Librarians help others use books and other written material to find information and use it effectively in their personal and professional lives. They must have knowledge of a wide variety of subjects. Librarians follow the trends of publishing. They may order the books which are placed in the library. Some librarians handle special programs, such as preschool programs or summer reading programs for youth.
Librarians work various hours, depending on the hours their library is open. Many work part time.
Salaries of librarians vary according to the individual's qualifications and the type, size, and location of the library. Librarians with mostly administrative duties usually earn more. The middle half of librarians earn between $30,440 and $48,130.
Helpful Skills and Subjects to Study
Computer science, English and a foreign language are helpful courses for people interested in becoming a librarian.

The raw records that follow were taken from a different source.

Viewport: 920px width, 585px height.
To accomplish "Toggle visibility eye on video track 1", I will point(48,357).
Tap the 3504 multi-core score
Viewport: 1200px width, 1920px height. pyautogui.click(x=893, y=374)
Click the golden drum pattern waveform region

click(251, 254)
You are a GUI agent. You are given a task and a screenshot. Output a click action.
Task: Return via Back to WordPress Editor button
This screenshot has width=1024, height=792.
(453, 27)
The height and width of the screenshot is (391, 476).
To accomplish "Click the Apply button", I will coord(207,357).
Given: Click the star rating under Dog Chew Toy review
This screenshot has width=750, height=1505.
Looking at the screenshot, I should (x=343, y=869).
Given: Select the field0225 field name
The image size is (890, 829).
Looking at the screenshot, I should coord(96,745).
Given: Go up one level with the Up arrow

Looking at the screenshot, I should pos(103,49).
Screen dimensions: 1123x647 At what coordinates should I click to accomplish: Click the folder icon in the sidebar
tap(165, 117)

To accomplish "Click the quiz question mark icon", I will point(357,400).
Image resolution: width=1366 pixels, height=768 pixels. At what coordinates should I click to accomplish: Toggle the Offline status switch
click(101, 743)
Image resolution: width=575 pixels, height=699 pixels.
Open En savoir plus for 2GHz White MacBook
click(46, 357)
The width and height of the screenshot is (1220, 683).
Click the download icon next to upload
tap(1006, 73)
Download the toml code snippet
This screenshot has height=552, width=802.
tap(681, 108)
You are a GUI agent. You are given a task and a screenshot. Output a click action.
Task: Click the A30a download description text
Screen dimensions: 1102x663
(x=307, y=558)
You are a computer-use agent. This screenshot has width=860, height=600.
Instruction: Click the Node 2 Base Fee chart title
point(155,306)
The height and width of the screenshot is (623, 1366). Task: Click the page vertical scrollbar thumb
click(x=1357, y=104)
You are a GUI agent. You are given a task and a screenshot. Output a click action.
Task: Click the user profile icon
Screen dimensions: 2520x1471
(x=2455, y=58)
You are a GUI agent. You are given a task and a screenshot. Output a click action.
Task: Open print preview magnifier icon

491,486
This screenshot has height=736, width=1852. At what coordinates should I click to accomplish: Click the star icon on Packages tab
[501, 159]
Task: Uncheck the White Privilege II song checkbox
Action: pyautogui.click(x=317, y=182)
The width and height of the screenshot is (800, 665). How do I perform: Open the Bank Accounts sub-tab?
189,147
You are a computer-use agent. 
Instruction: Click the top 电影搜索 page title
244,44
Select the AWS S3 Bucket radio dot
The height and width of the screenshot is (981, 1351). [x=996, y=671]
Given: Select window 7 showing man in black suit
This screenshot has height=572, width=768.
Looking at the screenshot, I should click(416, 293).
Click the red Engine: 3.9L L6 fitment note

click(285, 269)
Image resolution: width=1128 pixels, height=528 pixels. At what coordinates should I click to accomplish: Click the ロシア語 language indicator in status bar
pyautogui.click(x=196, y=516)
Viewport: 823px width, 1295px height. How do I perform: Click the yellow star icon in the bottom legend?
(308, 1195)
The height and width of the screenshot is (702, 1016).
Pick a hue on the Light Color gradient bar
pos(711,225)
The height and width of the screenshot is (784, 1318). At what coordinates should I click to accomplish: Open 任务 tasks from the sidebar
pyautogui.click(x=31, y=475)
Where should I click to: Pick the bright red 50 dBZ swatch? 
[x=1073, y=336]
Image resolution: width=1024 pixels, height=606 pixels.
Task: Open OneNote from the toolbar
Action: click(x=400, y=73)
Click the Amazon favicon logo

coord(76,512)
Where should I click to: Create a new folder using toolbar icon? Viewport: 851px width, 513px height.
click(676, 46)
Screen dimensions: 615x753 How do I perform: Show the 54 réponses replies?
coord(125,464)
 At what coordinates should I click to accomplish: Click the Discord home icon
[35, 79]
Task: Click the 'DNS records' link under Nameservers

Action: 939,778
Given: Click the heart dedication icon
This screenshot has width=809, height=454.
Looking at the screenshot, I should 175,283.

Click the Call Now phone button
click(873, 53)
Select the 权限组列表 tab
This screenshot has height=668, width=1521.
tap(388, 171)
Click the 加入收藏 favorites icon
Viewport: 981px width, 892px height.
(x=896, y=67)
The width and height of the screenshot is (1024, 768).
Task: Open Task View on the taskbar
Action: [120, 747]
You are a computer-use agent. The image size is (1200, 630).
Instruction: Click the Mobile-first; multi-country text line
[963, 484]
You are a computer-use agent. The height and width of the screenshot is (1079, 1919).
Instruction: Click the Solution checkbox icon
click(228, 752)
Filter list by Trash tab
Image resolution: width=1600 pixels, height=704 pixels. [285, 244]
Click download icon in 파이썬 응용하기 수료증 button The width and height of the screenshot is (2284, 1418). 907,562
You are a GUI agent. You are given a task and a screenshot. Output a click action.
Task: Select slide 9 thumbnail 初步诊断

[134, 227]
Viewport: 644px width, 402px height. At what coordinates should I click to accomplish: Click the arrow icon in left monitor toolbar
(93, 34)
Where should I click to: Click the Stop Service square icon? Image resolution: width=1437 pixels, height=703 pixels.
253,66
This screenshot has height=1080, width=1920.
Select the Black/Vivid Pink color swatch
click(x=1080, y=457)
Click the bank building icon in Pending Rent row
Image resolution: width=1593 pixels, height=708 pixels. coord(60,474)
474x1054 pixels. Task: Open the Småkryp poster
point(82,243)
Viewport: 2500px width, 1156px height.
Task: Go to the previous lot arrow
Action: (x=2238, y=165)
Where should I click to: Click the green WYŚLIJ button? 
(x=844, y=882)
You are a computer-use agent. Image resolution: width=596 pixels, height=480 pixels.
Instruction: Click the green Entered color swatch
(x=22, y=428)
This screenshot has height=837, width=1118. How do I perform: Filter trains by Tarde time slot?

Library media specialists, book conservators, archivists, and museum curators are jobs that also play an important role in the transfer of knowledge and ideas.
Education & Training
A master's degree in library science (MLS) is necessary for librarian positions in most public, academic and special libraries, and some school libraries. Many colleges and universities offer MLS programs, but employers often prefer graduates of the approximately 50 schools accredited by the American Library Association.
Slower than average employment growth, coupled with an increasing number of MLS graduates, will result in more applicants competing for fewer jobs. Applicants in large metropolitan areas will face competition, those willing to work in rural areas should have better job prospects.